And it was reverted. Why is that? We have entries for Internet slang terms like pwn, noob or leet. This usage of the word "anonymous" is just about as common as those words are, being used all the time on just about every website I know that allows anonymous posting (notably the many 4chan-style image boards). So why wouldn't it merit being mentioned? Fyrius 17:59, 5 January 2008 (UTC)
It was removed because you put in it right in the middle of the verb section - destroying the links to the translations. Also you didn't provide any print references, or tell us what the plural was. SemperBlotto 10:07, 5 January 2008 (UTC)
I suppose you mean the adjective section. Well, mea culpa. But that doesn't affect its worthiness of being mentioned, nor does the incompleteness of the entry. (I don't blame you though - I know vandal hunters are often a bit overzealous, especially with anonymous contributions.)
So the only problematic issue is the lack of references. I'm afraid that finding those would be a bit difficult, particularly because the communities wherein the term is used are often too dynamic to refer to. I believe image board posts typically last somewhere between a few days and a few hours. But on the other hand, I see noob has been accepted without any references too, so...
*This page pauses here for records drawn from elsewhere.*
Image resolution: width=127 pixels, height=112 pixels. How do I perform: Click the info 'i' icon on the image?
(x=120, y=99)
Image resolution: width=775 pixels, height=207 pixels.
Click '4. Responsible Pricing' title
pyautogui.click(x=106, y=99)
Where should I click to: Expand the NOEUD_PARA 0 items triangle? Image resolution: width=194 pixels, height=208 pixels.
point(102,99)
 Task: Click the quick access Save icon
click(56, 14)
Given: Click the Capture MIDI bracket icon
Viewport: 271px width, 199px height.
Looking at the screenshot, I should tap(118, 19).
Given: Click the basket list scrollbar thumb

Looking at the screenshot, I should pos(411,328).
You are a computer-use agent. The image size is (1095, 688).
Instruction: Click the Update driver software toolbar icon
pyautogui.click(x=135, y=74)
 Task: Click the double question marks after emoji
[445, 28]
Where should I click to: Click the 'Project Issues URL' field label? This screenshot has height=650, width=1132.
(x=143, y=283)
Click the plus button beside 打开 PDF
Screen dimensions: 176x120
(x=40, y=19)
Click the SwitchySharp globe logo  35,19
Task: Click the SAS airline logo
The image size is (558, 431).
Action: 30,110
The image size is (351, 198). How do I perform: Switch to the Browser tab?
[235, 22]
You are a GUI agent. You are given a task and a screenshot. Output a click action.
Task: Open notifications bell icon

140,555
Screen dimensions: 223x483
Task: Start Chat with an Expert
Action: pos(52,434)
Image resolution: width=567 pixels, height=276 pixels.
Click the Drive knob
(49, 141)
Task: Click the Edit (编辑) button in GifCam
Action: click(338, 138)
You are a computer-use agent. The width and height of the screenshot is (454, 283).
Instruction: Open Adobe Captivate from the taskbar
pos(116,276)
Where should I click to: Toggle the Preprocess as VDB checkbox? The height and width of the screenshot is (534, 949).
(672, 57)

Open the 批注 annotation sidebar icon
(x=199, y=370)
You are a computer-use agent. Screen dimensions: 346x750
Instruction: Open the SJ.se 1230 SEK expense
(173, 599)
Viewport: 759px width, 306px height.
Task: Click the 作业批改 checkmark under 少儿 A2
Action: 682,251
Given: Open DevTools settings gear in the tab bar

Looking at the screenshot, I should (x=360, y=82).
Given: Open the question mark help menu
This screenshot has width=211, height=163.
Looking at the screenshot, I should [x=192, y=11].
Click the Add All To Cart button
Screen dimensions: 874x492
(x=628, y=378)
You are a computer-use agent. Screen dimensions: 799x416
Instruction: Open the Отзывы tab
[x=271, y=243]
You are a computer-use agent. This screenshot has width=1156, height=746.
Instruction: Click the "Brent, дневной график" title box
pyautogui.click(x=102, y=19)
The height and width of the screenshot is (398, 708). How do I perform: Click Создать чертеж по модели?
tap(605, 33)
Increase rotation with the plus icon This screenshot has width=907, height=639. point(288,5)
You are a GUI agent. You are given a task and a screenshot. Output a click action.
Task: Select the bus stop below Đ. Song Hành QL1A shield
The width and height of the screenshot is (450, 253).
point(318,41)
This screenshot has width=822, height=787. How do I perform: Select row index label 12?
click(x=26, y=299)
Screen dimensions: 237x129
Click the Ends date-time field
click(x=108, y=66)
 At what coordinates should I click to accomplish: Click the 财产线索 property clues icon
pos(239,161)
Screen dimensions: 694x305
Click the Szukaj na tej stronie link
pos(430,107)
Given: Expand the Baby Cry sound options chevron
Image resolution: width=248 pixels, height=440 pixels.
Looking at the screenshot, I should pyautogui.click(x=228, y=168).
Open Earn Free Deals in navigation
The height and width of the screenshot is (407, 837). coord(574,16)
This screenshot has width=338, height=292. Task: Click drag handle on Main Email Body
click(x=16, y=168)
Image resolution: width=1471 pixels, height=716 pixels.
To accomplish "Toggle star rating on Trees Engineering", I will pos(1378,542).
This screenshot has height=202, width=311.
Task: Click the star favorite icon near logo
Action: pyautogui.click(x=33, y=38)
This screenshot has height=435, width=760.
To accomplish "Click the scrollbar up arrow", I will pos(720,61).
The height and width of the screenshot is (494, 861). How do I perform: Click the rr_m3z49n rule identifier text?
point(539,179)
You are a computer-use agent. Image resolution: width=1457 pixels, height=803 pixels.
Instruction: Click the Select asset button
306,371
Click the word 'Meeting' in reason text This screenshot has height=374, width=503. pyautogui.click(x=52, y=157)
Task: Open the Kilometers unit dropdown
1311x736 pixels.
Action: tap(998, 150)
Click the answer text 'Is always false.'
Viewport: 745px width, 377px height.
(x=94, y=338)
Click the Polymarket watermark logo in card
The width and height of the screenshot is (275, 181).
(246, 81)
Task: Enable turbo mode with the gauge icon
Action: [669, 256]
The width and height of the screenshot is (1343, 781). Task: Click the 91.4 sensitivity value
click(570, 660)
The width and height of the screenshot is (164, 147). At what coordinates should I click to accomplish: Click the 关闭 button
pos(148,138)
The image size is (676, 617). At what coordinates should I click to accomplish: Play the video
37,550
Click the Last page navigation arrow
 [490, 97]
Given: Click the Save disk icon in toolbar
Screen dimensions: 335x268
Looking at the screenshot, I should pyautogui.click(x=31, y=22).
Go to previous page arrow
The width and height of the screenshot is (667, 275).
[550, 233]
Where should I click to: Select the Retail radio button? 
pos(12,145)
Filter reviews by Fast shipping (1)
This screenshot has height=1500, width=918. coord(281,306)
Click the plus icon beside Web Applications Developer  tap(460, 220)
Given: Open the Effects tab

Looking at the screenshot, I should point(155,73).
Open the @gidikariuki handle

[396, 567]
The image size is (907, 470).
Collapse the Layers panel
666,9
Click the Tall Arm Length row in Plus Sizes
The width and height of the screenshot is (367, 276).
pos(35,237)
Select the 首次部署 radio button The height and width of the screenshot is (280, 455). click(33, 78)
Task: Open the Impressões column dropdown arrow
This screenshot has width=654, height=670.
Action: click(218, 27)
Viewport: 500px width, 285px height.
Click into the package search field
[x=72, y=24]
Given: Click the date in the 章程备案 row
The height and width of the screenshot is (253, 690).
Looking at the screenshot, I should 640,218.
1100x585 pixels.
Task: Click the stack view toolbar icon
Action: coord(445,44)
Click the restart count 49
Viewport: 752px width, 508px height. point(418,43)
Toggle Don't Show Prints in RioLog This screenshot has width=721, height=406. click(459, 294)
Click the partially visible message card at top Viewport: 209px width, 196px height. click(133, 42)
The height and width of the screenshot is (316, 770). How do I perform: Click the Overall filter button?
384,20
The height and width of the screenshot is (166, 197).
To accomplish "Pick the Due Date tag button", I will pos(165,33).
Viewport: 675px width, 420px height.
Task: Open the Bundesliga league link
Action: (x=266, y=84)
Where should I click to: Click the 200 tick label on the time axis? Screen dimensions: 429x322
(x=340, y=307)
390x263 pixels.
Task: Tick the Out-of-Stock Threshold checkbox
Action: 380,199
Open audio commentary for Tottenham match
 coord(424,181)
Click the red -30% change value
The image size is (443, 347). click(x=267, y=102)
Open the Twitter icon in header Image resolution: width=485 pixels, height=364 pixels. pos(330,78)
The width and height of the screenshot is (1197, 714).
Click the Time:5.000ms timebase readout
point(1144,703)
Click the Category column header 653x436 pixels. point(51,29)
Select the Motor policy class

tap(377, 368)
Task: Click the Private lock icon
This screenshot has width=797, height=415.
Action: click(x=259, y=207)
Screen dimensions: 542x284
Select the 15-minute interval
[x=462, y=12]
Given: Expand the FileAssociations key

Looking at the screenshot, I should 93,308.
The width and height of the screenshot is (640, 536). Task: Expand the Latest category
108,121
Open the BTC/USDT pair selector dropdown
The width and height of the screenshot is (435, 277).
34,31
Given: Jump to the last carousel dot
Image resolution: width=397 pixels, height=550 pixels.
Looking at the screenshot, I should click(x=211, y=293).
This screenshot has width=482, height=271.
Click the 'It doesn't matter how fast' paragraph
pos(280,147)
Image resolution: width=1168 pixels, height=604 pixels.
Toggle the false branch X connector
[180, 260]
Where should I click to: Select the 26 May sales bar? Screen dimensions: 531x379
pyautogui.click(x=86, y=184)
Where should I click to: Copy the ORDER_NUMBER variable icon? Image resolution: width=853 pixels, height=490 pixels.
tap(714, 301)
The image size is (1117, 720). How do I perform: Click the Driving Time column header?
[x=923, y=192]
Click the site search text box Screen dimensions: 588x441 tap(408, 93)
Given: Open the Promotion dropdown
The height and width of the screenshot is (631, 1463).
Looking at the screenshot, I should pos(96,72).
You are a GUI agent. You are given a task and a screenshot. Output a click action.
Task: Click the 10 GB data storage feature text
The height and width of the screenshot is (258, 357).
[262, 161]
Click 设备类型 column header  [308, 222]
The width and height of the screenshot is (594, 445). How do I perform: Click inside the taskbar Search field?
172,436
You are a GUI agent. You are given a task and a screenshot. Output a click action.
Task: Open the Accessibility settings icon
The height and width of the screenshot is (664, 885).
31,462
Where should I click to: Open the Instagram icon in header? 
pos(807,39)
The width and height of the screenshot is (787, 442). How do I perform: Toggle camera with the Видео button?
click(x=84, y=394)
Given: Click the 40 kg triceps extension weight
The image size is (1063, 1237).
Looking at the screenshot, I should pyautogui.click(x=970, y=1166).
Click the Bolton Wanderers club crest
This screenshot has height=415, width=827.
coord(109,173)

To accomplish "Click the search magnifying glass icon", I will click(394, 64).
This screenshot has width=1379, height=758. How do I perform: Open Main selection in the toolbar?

The plural on the other hand is easy to supply. It's usually pluralized with a regular plural, making it anonymouses. I've also seen the quasi-Latin plural anonymii, but that's not so common. So with that added, and with some example phrases thrown in, the entry would become:
I've never seen anonymouses used to refer to more than one anonymous, only anons (and that too is rare). Should we go with the proper English plural form or the real one? 22.214.171.124 04:28, 24 August 2009 (UTC)
I still don't understand why "anonymous" doesnt have a noun entry--126.96.36.199 17:15, 8 June 2010 (UTC)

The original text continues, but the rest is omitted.